Records drawn from a dataset:
+ + + +

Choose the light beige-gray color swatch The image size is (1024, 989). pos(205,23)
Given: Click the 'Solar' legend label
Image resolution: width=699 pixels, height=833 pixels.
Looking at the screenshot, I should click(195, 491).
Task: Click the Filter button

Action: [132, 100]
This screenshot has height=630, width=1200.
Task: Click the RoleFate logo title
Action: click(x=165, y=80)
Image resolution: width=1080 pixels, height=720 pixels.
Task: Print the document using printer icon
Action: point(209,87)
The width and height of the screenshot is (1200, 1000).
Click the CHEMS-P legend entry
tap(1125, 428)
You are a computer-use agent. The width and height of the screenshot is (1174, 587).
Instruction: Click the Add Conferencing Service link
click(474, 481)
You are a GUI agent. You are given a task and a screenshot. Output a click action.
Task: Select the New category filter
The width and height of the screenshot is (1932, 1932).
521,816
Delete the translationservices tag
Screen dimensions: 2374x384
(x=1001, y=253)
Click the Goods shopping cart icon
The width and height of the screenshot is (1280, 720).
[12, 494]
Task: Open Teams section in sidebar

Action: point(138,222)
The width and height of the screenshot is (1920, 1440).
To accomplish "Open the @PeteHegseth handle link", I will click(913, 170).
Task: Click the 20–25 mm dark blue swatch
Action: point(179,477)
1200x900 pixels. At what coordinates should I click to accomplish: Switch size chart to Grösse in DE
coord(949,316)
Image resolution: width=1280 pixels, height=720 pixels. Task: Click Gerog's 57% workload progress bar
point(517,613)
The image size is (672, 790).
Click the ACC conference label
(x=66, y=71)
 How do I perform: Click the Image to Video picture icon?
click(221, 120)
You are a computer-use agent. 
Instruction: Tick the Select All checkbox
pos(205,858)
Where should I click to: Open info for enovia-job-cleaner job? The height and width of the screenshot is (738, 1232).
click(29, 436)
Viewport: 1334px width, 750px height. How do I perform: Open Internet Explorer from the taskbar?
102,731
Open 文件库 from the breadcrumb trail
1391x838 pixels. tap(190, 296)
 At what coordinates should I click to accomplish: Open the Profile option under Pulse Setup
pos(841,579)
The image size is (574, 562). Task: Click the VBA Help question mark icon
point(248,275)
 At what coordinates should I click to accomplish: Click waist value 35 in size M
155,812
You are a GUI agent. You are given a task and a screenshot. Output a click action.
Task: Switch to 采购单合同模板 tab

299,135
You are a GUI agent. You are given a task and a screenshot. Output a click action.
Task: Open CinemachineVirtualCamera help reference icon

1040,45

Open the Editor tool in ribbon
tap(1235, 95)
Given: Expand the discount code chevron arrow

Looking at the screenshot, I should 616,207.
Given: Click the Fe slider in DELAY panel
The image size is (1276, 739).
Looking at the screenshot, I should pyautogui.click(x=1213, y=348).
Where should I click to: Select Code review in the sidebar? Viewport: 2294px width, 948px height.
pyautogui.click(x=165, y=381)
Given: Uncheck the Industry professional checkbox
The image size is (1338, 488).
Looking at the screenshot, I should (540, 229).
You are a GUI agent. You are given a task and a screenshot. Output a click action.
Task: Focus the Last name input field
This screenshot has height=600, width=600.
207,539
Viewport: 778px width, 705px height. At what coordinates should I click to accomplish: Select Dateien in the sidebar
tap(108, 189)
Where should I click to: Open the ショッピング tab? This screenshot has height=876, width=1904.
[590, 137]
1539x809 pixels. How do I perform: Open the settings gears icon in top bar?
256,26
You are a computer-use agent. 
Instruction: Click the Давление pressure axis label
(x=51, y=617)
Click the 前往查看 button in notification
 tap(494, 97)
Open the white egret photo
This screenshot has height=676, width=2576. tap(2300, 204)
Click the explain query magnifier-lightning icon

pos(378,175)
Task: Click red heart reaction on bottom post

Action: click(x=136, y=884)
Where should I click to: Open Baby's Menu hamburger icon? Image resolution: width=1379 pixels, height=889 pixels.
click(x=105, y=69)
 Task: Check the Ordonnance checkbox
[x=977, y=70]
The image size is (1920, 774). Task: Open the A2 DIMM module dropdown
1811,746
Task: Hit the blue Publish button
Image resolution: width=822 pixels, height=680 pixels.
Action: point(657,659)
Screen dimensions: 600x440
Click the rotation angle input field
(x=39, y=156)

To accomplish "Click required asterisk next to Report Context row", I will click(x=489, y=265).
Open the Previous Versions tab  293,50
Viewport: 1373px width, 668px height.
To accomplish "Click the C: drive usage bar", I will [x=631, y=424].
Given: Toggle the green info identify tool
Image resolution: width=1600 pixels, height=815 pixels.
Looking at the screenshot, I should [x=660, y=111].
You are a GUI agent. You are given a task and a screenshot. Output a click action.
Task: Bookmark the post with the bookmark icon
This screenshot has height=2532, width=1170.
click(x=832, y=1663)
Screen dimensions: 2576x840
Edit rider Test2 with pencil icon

+ + + +

→ WHAT NEEDS TO BE DONE:
Reproduce the data in full, exactly.

→ WRITTEN ANSWER:
Choose the light beige-gray color swatch The image size is (1024, 989). pos(205,23)
Given: Click the 'Solar' legend label
Image resolution: width=699 pixels, height=833 pixels.
Looking at the screenshot, I should click(195, 491).
Task: Click the Filter button

Action: [132, 100]
This screenshot has height=630, width=1200.
Task: Click the RoleFate logo title
Action: click(x=165, y=80)
Image resolution: width=1080 pixels, height=720 pixels.
Task: Print the document using printer icon
Action: point(209,87)
The width and height of the screenshot is (1200, 1000).
Click the CHEMS-P legend entry
tap(1125, 428)
You are a computer-use agent. The width and height of the screenshot is (1174, 587).
Instruction: Click the Add Conferencing Service link
click(474, 481)
You are a GUI agent. You are given a task and a screenshot. Output a click action.
Task: Select the New category filter
The width and height of the screenshot is (1932, 1932).
521,816
Delete the translationservices tag
Screen dimensions: 2374x384
(x=1001, y=253)
Click the Goods shopping cart icon
The width and height of the screenshot is (1280, 720).
[12, 494]
Task: Open Teams section in sidebar

Action: point(138,222)
The width and height of the screenshot is (1920, 1440).
To accomplish "Open the @PeteHegseth handle link", I will click(913, 170).
Task: Click the 20–25 mm dark blue swatch
Action: point(179,477)
1200x900 pixels. At what coordinates should I click to accomplish: Switch size chart to Grösse in DE
coord(949,316)
Image resolution: width=1280 pixels, height=720 pixels. Task: Click Gerog's 57% workload progress bar
point(517,613)
The image size is (672, 790).
Click the ACC conference label
(x=66, y=71)
 How do I perform: Click the Image to Video picture icon?
click(221, 120)
You are a computer-use agent. 
Instruction: Tick the Select All checkbox
pos(205,858)
Where should I click to: Open info for enovia-job-cleaner job? The height and width of the screenshot is (738, 1232).
click(29, 436)
Viewport: 1334px width, 750px height. How do I perform: Open Internet Explorer from the taskbar?
102,731
Open 文件库 from the breadcrumb trail
1391x838 pixels. tap(190, 296)
 At what coordinates should I click to accomplish: Open the Profile option under Pulse Setup
pos(841,579)
The image size is (574, 562). Task: Click the VBA Help question mark icon
point(248,275)
 At what coordinates should I click to accomplish: Click waist value 35 in size M
155,812
You are a GUI agent. You are given a task and a screenshot. Output a click action.
Task: Switch to 采购单合同模板 tab

299,135
You are a GUI agent. You are given a task and a screenshot. Output a click action.
Task: Open CinemachineVirtualCamera help reference icon

1040,45

Open the Editor tool in ribbon
tap(1235, 95)
Given: Expand the discount code chevron arrow

Looking at the screenshot, I should 616,207.
Given: Click the Fe slider in DELAY panel
The image size is (1276, 739).
Looking at the screenshot, I should pyautogui.click(x=1213, y=348).
Where should I click to: Select Code review in the sidebar? Viewport: 2294px width, 948px height.
pyautogui.click(x=165, y=381)
Given: Uncheck the Industry professional checkbox
The image size is (1338, 488).
Looking at the screenshot, I should (540, 229).
You are a GUI agent. You are given a task and a screenshot. Output a click action.
Task: Focus the Last name input field
This screenshot has height=600, width=600.
207,539
Viewport: 778px width, 705px height. At what coordinates should I click to accomplish: Select Dateien in the sidebar
tap(108, 189)
Where should I click to: Open the ショッピング tab? This screenshot has height=876, width=1904.
[590, 137]
1539x809 pixels. How do I perform: Open the settings gears icon in top bar?
256,26
You are a computer-use agent. 
Instruction: Click the Давление pressure axis label
(x=51, y=617)
Click the 前往查看 button in notification
 tap(494, 97)
Open the white egret photo
This screenshot has height=676, width=2576. tap(2300, 204)
Click the explain query magnifier-lightning icon

pos(378,175)
Task: Click red heart reaction on bottom post

Action: click(x=136, y=884)
Where should I click to: Open Baby's Menu hamburger icon? Image resolution: width=1379 pixels, height=889 pixels.
click(x=105, y=69)
 Task: Check the Ordonnance checkbox
[x=977, y=70]
The image size is (1920, 774). Task: Open the A2 DIMM module dropdown
1811,746
Task: Hit the blue Publish button
Image resolution: width=822 pixels, height=680 pixels.
Action: point(657,659)
Screen dimensions: 600x440
Click the rotation angle input field
(x=39, y=156)

To accomplish "Click required asterisk next to Report Context row", I will click(x=489, y=265).
Open the Previous Versions tab  293,50
Viewport: 1373px width, 668px height.
To accomplish "Click the C: drive usage bar", I will [x=631, y=424].
Given: Toggle the green info identify tool
Image resolution: width=1600 pixels, height=815 pixels.
Looking at the screenshot, I should [x=660, y=111].
You are a GUI agent. You are given a task and a screenshot. Output a click action.
Task: Bookmark the post with the bookmark icon
This screenshot has height=2532, width=1170.
click(x=832, y=1663)
Screen dimensions: 2576x840
Edit rider Test2 with pencil icon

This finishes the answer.